C’est de là que part tout le problème : sous-représentée dans l’espace médiatique et donc incomprise, les modes de pensée de la jeunesse sont finalement peu accessibles à ceux d’entre nous qui ne sont plus “des jeunes”. La volonté de Salomé Saqué de remettre les problématiques de la jeunesse au cœur du débat est donc essentielle — et rien que pour recréer du lien avec cette réalité, la lecture vaut le coup.

Les premiers chapitres dressent un constat des conditions de vie des jeunes aujourd’hui : le chômage et la précarité, les grandes inégalités dès l’école, le manque de considération du gouvernement pour leurs problématiques, et les échappatoires déviantes qui se mettent en place face à un système qui ne répond plus à leurs besoins.

C’est passionnant et extrêmement bien documenté, mais jusque là, je l’envisage comme un travail journalistique qui ne me touche pas davantage que par sa qualité.

Dans la seconde partie de son livre, Salomé Saqué interroge le rapport des jeunes au pessimisme et à l’anxiété : comment s’inscrit la dégradation de la planète dans leur perception de l’avenir, comment absorbent-ils l’information anxiogène qui leur parvient de tous les côtés sans filtres, et comment envisagent-ils leur rapport à la politique dans une société qui ne leur accorde aucun intérêt.

Cette seconde partie (”Sois jeune et ne t’en fais pas”) m’a retournée : âgée de 35 ans, j’ai grandi comme ceux qu’on appelle “la génération attentats”, c’est à dire avec un sentiment latent mais bien intégré que des drames inattendus m’attendent à chaque coin de rue.
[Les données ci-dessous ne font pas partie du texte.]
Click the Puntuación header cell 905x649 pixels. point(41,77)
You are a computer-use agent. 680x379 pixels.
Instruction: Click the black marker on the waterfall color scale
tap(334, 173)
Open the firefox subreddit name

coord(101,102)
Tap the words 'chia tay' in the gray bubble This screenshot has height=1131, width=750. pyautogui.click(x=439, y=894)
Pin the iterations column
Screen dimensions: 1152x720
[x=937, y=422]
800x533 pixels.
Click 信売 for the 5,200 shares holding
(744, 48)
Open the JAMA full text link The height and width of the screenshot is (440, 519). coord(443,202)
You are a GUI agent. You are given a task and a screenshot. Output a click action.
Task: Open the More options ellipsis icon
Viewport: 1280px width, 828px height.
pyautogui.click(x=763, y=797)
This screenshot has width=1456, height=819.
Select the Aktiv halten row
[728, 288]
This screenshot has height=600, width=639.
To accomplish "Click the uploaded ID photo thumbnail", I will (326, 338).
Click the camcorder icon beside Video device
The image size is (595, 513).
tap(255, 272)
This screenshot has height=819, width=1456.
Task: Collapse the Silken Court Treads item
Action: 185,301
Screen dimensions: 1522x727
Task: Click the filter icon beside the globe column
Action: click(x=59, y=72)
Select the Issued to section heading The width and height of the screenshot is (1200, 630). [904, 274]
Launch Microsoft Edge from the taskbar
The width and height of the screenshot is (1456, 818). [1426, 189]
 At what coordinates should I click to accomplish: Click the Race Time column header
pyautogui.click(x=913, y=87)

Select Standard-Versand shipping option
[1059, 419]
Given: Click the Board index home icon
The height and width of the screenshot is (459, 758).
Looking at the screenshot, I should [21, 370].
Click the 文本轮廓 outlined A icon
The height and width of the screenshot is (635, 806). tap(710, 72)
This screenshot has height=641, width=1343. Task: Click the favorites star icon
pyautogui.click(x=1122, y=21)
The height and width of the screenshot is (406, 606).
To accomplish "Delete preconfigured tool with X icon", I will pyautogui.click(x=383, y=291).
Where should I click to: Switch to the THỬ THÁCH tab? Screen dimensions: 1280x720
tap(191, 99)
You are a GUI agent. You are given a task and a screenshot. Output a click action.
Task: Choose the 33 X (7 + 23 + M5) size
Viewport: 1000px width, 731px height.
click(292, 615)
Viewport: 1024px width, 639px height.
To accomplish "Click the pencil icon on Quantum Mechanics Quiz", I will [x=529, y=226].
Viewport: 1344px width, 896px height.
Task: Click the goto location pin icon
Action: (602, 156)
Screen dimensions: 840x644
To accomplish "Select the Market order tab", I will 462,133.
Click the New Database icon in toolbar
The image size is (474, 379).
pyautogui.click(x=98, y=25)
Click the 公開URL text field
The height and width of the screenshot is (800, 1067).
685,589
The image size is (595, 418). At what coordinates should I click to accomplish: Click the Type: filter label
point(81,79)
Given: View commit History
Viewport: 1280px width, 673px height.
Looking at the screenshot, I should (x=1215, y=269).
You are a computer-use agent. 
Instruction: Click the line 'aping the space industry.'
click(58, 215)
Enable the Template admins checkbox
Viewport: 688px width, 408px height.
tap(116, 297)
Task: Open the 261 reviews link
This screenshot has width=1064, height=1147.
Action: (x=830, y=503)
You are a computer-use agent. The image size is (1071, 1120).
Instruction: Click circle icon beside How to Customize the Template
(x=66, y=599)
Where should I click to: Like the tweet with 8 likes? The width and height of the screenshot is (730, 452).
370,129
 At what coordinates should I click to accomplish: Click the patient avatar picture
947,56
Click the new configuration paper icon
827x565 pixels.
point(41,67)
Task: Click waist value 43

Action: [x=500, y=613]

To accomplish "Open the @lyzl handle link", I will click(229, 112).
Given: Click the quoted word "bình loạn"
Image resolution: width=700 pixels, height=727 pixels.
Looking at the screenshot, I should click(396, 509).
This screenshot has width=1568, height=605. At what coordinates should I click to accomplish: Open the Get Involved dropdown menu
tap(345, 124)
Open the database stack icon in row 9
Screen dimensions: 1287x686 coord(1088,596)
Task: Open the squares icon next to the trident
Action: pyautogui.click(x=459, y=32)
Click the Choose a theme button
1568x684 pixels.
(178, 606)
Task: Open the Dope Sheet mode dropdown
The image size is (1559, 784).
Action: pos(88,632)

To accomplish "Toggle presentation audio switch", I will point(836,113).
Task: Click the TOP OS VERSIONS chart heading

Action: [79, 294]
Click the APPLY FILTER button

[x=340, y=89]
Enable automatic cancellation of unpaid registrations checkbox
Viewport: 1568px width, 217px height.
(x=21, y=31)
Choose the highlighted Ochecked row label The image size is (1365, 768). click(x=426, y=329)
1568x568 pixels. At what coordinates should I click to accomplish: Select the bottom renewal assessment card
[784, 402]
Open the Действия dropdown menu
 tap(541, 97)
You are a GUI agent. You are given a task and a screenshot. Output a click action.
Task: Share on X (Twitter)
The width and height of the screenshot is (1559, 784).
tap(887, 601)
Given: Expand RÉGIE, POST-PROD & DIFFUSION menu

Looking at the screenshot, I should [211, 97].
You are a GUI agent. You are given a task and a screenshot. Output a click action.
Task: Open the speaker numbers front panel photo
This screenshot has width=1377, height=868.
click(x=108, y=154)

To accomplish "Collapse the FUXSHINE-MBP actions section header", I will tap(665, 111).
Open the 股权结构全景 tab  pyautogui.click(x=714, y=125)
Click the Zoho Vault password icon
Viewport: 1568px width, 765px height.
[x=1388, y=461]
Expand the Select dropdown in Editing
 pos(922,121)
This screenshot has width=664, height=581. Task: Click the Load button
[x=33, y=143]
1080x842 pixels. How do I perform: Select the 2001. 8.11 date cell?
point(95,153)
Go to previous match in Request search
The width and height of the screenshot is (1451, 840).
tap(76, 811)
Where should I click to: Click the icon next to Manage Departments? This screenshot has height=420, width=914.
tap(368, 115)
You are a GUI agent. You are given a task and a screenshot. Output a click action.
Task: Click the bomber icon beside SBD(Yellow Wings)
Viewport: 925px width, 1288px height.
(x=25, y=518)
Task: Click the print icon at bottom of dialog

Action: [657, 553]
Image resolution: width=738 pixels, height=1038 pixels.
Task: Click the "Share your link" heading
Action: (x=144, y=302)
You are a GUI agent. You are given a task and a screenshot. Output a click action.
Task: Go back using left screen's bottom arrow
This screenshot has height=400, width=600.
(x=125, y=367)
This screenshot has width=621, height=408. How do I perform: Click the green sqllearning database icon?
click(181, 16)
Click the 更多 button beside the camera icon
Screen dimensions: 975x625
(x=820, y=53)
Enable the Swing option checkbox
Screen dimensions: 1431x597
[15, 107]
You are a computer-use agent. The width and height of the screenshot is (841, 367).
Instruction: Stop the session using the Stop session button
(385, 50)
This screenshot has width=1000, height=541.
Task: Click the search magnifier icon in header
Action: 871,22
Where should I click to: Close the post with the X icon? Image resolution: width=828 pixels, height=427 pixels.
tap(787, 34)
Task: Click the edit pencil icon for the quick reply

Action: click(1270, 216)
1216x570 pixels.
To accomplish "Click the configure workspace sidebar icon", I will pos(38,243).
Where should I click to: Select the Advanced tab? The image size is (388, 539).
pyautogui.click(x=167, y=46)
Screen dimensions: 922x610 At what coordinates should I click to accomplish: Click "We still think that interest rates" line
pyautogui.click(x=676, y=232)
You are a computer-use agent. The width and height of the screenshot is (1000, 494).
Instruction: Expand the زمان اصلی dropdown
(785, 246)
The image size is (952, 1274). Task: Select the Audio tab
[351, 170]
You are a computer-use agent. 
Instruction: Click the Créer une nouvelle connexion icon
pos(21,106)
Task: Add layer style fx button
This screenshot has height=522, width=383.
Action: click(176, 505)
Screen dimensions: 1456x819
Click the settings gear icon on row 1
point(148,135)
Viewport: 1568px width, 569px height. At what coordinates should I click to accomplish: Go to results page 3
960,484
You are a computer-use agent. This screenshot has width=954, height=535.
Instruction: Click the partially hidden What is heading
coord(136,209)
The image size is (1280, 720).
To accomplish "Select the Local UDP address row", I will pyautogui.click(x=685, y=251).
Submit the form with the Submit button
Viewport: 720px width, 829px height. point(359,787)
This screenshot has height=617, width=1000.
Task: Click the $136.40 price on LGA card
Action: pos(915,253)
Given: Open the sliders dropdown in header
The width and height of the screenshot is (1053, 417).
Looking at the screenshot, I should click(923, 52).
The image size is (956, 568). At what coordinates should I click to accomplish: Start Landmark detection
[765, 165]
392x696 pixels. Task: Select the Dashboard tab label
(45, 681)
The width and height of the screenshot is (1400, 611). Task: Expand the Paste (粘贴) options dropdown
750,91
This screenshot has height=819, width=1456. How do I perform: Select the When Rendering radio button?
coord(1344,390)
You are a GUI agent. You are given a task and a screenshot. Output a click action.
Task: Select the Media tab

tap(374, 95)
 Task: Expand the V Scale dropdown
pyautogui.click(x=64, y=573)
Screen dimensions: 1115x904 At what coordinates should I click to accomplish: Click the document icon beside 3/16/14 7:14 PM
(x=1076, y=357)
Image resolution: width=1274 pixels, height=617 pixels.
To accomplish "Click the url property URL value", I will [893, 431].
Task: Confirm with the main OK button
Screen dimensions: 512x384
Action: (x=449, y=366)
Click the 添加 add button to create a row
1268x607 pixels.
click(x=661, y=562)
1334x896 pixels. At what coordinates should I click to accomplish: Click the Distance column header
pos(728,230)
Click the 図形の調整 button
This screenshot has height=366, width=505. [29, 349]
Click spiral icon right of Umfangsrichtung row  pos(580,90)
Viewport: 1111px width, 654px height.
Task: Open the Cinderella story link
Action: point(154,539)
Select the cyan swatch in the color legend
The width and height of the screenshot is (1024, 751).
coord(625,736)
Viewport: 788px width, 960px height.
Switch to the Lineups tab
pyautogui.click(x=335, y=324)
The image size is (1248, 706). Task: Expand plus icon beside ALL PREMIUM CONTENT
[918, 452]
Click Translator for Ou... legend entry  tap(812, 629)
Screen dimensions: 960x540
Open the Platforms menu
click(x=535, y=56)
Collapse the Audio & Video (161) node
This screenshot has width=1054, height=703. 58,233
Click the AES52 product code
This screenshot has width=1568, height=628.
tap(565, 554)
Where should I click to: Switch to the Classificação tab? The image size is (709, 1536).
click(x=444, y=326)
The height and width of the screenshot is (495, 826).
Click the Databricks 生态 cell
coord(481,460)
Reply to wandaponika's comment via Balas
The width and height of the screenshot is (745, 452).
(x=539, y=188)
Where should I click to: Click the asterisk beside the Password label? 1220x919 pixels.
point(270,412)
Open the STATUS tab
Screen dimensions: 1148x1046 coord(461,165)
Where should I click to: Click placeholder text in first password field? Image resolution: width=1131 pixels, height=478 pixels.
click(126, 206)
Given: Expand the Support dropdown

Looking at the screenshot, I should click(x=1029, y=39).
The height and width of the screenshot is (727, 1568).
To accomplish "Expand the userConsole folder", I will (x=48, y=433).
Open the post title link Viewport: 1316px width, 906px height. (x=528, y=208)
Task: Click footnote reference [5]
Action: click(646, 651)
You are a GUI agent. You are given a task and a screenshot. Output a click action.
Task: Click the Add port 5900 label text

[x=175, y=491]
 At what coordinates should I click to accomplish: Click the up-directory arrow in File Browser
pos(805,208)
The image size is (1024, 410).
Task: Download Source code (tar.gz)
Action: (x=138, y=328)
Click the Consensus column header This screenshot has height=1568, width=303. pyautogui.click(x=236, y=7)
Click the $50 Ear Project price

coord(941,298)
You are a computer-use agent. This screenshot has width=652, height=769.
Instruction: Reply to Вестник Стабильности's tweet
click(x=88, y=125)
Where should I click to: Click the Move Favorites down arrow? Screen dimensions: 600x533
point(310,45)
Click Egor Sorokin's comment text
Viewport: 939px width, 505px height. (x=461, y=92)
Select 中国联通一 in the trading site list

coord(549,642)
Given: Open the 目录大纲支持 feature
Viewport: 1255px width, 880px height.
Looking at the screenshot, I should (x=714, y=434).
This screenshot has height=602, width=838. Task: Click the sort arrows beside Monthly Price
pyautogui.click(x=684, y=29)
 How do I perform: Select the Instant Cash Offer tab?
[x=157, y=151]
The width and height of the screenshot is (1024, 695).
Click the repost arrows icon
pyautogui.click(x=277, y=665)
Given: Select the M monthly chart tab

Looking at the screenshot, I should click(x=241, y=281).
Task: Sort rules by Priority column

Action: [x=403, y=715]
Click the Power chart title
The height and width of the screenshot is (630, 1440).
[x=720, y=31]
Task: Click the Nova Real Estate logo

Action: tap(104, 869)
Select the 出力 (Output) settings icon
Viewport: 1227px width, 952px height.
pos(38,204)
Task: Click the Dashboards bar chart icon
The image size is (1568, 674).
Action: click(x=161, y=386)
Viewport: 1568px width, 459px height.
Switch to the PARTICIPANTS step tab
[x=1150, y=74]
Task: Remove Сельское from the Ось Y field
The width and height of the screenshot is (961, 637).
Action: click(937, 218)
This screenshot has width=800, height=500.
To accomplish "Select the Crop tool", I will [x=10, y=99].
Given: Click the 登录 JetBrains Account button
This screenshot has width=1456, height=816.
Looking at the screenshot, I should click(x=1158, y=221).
Mais par ailleurs, je n’ai réellement commencé à m’interroger sur l’état de notre planète que depuis trois ans — là où la génération de dix à vingt ans plus jeune que moi a grandi dans un flux constant d’informations liées au réchauffement climatique, et à la potentielle fin du monde tel qu’on le connaît.

À mon échelle, je n’ai aucun moyen de percevoir à quel point cette angoisse peut impacter la construction d’une personne — mais j’imagine bien que ce n’est pas simple.

Et cette prise de conscience m’a instantanément réconciliée avec la jeunesse, pour laquelle je pouvais parfois faire des raccourcis dans l’image que j’en avais.

« Car une chose est certaine : quand bien même la jeunesse voudrait “s’en foutre”, elle ne le pourrait plus, car la mutation de l’information entraîne une mobilisation constante de l’attention sur les faits anxiogènes de l’actualité. Et ceci change considérablement la donne dans le rapport de la jeunesse au monde et à l’avenir. »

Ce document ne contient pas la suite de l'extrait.